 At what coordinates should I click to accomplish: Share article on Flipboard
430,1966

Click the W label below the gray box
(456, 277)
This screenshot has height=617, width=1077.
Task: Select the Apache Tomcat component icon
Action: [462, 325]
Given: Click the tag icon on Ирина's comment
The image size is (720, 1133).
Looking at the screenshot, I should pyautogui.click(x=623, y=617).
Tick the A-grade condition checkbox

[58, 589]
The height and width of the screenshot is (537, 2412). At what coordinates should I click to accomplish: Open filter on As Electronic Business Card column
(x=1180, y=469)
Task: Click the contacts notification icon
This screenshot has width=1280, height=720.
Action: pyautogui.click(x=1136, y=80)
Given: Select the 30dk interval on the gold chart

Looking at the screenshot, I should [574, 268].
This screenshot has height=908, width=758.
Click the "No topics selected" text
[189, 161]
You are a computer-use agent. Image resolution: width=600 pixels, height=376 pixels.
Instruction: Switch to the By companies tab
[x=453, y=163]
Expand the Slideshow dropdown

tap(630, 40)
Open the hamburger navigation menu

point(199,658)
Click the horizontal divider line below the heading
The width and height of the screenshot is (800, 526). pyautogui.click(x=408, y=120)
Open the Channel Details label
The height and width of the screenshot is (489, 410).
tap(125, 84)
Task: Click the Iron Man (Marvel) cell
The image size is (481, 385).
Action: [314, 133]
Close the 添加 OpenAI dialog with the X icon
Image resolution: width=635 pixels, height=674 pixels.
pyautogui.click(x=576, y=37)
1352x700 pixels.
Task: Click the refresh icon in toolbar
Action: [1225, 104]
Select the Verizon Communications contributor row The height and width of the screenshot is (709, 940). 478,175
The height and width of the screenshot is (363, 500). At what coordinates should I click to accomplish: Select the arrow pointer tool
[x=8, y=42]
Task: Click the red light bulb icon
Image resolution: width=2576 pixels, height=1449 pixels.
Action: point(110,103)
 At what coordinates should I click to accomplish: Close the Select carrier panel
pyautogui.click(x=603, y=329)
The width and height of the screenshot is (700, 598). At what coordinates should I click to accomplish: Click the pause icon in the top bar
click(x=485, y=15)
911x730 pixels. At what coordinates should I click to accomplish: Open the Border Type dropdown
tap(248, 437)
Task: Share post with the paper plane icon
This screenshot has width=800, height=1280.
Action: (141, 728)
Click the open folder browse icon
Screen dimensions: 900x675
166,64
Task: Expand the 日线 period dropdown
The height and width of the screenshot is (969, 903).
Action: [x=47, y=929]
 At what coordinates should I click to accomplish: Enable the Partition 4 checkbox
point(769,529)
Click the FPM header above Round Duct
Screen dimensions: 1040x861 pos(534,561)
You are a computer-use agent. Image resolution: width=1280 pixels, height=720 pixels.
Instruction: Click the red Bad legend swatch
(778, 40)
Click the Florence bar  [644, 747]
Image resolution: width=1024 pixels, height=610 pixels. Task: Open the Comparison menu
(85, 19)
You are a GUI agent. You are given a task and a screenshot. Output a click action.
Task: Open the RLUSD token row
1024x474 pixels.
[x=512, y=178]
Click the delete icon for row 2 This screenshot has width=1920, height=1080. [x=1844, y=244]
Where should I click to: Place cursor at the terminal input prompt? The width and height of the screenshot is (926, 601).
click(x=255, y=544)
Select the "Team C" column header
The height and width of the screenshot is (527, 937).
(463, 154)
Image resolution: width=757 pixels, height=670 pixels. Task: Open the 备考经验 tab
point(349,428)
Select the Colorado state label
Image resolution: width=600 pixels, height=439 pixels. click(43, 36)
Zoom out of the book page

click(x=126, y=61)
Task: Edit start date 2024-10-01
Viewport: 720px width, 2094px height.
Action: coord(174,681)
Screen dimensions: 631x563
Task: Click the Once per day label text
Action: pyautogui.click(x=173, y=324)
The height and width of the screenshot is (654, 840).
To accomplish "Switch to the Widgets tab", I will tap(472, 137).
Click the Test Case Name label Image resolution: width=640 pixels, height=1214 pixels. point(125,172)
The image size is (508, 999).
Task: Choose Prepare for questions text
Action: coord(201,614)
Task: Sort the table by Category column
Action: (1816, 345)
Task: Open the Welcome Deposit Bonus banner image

◆ **Your objective**
Using only the listing above, restate exactly the lines from the line containing "The width and height of the screenshot is (700, 598)." through the line containing "Task: Share post with the paper plane icon", both included.

◆ **Task answer**
The width and height of the screenshot is (700, 598). At what coordinates should I click to accomplish: Click the pause icon in the top bar
click(x=485, y=15)
911x730 pixels. At what coordinates should I click to accomplish: Open the Border Type dropdown
tap(248, 437)
Task: Share post with the paper plane icon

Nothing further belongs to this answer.